#### What to work on:
In the data beneath this task, how many lines contain "agent"? Answer with the number only.

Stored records
════════════════════

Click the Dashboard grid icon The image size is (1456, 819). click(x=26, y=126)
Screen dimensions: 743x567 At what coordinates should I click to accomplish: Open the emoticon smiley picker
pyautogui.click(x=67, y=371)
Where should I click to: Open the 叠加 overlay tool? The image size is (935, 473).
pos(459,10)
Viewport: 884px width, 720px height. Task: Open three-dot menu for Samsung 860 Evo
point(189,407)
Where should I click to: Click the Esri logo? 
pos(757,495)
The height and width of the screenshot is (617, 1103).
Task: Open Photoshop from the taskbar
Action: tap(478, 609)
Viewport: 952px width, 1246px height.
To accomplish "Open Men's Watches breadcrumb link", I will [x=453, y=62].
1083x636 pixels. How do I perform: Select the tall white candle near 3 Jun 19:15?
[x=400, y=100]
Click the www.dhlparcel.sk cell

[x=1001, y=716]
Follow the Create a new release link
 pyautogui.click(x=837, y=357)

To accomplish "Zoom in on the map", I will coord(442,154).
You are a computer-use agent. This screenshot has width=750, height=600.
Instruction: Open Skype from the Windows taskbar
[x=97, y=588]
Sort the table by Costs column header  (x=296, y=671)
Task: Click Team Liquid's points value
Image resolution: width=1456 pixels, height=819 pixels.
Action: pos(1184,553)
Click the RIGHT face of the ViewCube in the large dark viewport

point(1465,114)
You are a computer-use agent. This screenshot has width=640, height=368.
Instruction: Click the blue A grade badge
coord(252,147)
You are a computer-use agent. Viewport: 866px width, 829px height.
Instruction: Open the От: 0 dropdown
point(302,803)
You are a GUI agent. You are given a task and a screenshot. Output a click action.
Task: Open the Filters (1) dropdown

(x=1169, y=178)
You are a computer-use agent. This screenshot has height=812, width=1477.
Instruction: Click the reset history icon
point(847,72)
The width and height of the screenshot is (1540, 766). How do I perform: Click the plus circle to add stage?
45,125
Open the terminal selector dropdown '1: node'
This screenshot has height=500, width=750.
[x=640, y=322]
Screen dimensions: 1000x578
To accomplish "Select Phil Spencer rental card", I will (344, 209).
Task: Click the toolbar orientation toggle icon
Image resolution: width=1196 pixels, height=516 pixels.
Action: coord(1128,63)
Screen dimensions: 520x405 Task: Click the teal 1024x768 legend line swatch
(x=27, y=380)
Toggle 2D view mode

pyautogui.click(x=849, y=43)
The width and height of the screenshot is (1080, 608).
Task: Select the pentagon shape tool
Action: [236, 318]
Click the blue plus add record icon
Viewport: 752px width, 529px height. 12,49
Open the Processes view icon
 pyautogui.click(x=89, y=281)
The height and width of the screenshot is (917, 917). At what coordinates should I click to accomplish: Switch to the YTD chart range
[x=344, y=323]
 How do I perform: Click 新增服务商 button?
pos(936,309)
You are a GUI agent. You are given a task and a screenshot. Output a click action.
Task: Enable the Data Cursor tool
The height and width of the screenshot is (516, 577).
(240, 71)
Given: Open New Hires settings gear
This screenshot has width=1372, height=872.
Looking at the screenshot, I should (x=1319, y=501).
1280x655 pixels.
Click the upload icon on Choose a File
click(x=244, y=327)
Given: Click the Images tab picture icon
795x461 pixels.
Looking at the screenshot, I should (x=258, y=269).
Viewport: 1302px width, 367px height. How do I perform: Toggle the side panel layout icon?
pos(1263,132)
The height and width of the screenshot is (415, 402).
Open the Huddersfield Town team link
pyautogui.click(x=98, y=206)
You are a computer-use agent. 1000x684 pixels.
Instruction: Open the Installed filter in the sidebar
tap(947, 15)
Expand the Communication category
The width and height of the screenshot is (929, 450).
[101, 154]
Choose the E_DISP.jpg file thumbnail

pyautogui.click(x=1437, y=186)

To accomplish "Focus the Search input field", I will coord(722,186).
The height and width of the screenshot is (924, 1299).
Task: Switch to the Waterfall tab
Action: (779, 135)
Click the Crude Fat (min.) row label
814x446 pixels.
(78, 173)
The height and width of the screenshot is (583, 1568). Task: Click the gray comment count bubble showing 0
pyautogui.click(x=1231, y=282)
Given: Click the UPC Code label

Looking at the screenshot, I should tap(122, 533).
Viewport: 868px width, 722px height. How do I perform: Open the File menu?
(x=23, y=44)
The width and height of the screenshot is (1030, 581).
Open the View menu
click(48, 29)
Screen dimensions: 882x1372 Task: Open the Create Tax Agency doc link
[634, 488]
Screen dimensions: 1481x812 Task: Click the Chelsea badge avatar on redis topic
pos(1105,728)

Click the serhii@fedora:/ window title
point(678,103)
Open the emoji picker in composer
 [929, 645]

════════════════════

#### Solution for this exercise:
7